If you do test the diff and have issues, I forgot to mention to please
build the kernel with VMM_DEBUG. The output to the kernel buffer will
help diagnose any problematic msr access.

> The folks attempting to host the latest release of 9front as a guest on
> AMD hosts should see their guest boot successfully with this diff :-)
>
> -dv
>
> [1] https://marc.info/?l=openbsd-tech&m=161693517121814&w=2
>
>
> Index: sys/arch/amd64/include/vmmvar.h
> ===================================================================
> RCS file: /cvs/src/sys/arch/amd64/include/vmmvar.h,v
> retrieving revision 1.70
> diff -u -p -r1.70 vmmvar.h
> --- sys/arch/amd64/include/vmmvar.h   8 Apr 2020 07:39:48 -0000       1.70
> +++ sys/arch/amd64/include/vmmvar.h   31 Mar 2021 00:15:43 -0000
> @@ -936,6 +936,9 @@ struct vcpu {
>       paddr_t vc_pvclock_system_gpa;
>       uint32_t vc_pvclock_system_tsc_mul;
>
> +     /* Shadowed MSRs */
> +     uint64_t vc_shadow_pat;
> +
>       /* VMX only */
>       uint64_t vc_vmx_basic;
>       uint64_t vc_vmx_entry_ctls;
> Index: sys/arch/amd64/amd64/vmm.c
> ===================================================================
> RCS file: /cvs/src/sys/arch/amd64/amd64/vmm.c,v
> retrieving revision 1.278
> diff -u -p -r1.278 vmm.c
> --- sys/arch/amd64/amd64/vmm.c        11 Mar 2021 11:16:55 -0000      1.278
> +++ sys/arch/amd64/amd64/vmm.c        31 Mar 2021 00:15:43 -0000
> @@ -207,6 +207,7 @@ void svm_set_dirty(struct vcpu *, uint32
>  int vmm_gpa_is_valid(struct vcpu *vcpu, paddr_t gpa, size_t obj_size);
>  void vmm_init_pvclock(struct vcpu *, paddr_t);
>  int vmm_update_pvclock(struct vcpu *);
> +int vmm_pat_is_valid(uint64_t);
>
>  #ifdef VMM_DEBUG
>  void dump_vcpu(struct vcpu *);
> @@ -3193,6 +3194,9 @@ vcpu_reset_regs_vmx(struct vcpu *vcpu, s
>       /* xcr0 power on default sets bit 0 (x87 state) */
>       vcpu->vc_gueststate.vg_xcr0 = XCR0_X87 & xsave_mask;
>
> +     /* XXX PAT shadow */
> +     vcpu->vc_shadow_pat = rdmsr(MSR_CR_PAT);
> +
>  exit:
>       /* Flush the VMCS */
>       if (vmclear(&vcpu->vc_control_pa)) {
> @@ -3584,6 +3588,10 @@ vcpu_init(struct vcpu *vcpu)
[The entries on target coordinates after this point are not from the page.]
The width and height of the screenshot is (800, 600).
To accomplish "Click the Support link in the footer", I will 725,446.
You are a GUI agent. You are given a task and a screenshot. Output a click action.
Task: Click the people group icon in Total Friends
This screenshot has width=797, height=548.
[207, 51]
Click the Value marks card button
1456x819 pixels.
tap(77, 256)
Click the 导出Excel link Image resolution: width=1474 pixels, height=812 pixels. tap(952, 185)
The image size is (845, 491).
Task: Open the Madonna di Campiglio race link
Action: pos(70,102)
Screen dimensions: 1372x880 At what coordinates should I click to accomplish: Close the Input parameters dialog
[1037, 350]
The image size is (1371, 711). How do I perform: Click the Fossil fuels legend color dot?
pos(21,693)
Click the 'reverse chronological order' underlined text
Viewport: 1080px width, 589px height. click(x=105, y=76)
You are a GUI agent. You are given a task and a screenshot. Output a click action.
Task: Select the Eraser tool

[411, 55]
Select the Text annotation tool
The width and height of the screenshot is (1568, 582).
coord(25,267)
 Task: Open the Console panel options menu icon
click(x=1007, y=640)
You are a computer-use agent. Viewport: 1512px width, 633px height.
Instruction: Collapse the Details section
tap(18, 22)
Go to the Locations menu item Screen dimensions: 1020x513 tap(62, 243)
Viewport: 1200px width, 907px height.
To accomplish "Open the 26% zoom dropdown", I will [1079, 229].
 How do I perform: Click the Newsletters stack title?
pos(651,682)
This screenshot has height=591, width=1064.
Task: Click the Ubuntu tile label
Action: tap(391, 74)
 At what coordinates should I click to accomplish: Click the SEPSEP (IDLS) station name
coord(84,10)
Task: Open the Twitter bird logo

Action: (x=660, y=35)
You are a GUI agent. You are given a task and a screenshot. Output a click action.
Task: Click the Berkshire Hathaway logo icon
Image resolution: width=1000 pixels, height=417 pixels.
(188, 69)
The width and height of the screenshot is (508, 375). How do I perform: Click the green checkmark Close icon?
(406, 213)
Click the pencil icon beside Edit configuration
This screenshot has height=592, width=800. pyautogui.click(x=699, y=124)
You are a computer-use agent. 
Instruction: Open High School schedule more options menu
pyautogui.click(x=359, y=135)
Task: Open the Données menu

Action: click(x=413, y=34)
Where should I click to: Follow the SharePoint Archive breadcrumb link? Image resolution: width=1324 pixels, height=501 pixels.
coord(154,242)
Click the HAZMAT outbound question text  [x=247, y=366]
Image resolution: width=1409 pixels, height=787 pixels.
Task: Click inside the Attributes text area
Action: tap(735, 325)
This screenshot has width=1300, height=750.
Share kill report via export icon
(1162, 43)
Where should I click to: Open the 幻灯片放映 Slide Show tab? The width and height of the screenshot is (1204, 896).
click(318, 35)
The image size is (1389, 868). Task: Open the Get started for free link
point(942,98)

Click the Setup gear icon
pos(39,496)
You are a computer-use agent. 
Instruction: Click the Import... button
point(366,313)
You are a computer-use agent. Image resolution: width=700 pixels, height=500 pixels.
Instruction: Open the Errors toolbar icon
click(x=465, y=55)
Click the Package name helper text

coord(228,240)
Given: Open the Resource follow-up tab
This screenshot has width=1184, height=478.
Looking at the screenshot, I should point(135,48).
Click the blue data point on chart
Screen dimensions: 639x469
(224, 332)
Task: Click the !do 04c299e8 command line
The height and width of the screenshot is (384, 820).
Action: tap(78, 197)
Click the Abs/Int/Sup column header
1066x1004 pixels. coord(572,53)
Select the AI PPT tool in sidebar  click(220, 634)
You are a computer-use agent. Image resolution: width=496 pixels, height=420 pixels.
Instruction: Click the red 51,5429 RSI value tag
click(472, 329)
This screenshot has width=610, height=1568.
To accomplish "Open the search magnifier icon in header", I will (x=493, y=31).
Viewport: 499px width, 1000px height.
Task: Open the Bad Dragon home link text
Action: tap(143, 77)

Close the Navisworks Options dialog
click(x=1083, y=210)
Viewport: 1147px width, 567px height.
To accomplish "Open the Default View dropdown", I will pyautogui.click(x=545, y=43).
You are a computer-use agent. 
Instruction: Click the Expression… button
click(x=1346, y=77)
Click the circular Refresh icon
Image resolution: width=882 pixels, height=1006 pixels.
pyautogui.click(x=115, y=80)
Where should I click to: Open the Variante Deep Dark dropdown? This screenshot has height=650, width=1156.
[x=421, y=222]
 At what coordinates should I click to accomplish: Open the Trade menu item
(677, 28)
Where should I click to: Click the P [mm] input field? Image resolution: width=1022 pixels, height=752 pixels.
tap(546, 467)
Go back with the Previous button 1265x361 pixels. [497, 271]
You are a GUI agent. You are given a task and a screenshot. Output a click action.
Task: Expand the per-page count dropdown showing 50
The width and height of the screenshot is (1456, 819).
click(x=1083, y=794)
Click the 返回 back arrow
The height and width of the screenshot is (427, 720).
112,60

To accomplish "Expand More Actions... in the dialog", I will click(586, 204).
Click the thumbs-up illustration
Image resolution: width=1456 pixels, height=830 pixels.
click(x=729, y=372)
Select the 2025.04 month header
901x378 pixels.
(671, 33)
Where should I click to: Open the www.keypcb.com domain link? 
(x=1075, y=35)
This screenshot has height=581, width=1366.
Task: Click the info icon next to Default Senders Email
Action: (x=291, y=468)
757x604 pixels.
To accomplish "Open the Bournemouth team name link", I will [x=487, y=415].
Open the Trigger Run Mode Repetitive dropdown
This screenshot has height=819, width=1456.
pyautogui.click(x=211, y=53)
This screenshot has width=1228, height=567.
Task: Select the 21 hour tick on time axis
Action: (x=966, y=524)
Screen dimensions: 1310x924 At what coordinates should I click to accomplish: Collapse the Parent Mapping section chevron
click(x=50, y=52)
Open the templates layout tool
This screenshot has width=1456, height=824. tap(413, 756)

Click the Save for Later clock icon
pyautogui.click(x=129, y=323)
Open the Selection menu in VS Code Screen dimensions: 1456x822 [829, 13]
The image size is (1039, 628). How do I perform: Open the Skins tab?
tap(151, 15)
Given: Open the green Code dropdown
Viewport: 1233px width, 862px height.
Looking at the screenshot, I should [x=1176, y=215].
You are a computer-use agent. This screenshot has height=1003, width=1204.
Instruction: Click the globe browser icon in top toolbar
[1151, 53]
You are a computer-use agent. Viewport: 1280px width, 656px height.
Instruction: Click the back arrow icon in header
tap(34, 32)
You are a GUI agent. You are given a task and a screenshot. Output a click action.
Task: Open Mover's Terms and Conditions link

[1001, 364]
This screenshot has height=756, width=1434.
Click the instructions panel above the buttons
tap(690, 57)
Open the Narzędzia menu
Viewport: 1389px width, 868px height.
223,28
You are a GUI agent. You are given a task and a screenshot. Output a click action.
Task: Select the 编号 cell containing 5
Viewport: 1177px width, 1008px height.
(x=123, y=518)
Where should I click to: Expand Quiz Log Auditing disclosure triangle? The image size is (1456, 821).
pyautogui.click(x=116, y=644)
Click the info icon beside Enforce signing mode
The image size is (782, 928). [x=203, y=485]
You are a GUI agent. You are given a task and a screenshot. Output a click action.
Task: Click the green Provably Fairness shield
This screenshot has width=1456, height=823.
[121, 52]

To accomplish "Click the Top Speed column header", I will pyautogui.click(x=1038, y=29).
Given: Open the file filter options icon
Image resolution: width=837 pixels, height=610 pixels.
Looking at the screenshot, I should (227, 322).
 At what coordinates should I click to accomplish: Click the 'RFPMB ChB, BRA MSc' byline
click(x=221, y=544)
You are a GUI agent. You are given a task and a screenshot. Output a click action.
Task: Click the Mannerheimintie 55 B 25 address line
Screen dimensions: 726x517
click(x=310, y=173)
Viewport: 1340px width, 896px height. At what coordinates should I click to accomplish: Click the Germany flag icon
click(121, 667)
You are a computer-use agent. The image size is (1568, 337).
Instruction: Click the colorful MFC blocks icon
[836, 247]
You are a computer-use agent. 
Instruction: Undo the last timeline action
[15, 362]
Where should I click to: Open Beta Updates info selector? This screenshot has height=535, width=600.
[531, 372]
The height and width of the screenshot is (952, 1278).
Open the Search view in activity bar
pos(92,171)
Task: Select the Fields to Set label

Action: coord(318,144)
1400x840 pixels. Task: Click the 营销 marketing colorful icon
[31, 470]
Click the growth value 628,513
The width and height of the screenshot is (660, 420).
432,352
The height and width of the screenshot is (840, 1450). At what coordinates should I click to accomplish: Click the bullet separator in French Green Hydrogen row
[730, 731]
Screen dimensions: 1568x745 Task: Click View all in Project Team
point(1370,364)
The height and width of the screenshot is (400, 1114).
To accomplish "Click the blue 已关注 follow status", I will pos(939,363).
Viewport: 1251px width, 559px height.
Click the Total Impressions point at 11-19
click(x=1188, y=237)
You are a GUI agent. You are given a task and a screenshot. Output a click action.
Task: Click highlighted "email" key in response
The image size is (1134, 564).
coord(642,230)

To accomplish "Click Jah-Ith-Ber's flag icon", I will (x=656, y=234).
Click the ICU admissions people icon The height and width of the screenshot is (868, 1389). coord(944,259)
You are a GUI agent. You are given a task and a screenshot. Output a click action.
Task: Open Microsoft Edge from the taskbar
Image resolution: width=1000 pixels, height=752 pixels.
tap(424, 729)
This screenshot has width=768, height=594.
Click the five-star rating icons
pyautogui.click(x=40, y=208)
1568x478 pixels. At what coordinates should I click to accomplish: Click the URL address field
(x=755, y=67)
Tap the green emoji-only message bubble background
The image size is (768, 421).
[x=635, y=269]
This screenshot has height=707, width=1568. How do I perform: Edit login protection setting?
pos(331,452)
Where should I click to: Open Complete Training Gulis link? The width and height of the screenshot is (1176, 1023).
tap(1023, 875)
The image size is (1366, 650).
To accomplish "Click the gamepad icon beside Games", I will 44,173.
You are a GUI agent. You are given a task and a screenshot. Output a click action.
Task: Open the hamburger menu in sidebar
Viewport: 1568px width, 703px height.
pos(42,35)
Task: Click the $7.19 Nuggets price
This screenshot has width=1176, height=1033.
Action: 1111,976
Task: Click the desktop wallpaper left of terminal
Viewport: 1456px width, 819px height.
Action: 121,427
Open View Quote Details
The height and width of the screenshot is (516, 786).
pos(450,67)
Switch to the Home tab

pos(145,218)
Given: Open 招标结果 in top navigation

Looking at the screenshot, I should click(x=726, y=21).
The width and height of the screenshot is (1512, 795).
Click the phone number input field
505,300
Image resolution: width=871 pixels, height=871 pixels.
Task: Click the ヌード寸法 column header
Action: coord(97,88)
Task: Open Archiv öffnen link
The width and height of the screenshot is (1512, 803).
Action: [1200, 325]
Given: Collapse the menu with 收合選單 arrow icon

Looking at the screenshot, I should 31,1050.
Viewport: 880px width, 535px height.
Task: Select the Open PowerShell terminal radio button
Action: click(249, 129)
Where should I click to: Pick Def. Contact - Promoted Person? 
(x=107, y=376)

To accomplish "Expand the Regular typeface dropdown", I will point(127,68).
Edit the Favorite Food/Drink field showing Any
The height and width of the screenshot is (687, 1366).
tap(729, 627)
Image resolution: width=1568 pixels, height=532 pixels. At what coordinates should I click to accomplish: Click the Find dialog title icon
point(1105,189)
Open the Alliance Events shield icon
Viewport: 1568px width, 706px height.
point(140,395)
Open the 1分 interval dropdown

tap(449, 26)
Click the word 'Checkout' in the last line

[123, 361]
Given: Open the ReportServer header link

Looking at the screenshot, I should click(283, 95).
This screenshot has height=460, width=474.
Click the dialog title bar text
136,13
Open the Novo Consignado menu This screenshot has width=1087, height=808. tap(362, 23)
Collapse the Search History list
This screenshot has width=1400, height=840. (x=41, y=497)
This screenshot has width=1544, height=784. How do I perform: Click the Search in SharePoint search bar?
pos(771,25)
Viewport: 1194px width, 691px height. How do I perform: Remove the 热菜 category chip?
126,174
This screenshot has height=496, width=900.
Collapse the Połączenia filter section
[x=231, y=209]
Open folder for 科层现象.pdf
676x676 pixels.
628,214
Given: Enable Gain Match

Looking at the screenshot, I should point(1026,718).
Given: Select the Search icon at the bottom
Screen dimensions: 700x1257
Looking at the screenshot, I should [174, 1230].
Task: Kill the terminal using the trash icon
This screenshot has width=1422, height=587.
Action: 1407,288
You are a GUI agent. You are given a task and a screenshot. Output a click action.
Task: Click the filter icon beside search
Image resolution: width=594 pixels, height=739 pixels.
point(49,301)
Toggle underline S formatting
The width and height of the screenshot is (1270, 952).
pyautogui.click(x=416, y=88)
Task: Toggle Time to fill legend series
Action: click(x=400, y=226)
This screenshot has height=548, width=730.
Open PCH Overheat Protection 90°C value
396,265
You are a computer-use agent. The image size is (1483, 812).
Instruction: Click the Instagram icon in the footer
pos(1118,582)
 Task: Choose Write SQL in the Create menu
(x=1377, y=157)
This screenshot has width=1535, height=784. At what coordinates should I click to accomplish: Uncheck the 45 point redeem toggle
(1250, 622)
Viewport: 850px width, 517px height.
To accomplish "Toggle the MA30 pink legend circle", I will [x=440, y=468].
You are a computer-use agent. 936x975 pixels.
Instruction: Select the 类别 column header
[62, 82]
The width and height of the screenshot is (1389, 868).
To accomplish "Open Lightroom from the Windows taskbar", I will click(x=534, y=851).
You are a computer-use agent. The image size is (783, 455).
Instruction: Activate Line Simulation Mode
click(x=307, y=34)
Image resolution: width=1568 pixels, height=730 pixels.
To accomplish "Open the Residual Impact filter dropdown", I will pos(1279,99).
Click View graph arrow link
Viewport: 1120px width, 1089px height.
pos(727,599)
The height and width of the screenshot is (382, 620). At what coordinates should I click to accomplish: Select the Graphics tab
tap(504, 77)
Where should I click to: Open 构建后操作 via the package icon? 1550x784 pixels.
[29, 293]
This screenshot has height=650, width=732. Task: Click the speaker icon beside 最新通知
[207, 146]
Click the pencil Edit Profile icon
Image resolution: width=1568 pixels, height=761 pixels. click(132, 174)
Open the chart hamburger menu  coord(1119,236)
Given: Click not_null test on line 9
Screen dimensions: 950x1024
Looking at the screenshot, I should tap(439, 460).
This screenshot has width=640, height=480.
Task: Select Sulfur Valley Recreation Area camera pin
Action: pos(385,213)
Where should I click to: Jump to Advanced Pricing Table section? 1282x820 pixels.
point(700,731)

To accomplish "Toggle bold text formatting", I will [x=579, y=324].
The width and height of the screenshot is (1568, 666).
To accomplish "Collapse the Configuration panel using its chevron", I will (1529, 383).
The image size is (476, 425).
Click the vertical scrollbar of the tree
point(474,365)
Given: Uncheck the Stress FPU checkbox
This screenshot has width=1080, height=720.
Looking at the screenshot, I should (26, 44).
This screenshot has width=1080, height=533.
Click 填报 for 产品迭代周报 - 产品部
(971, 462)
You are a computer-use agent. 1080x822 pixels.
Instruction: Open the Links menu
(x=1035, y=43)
>       vcpu->vc_state = VCPU_STATE_STOPPED;
>       vcpu->vc_vpid = 0;
>       vcpu->vc_pvclock_system_gpa = 0;
> +
> +     /* Shadow PAT MSR, starting with host's value. */
> +     vcpu->vc_shadow_pat = rdmsr(MSR_CR_PAT);
> +
>       if (vmm_softc->mode == VMM_MODE_VMX ||
>           vmm_softc->mode == VMM_MODE_EPT)
>               ret = vcpu_init_vmx(vcpu);
> @@ -6257,26 +6265,24 @@ vmx_handle_rdmsr(struct vcpu *vcpu)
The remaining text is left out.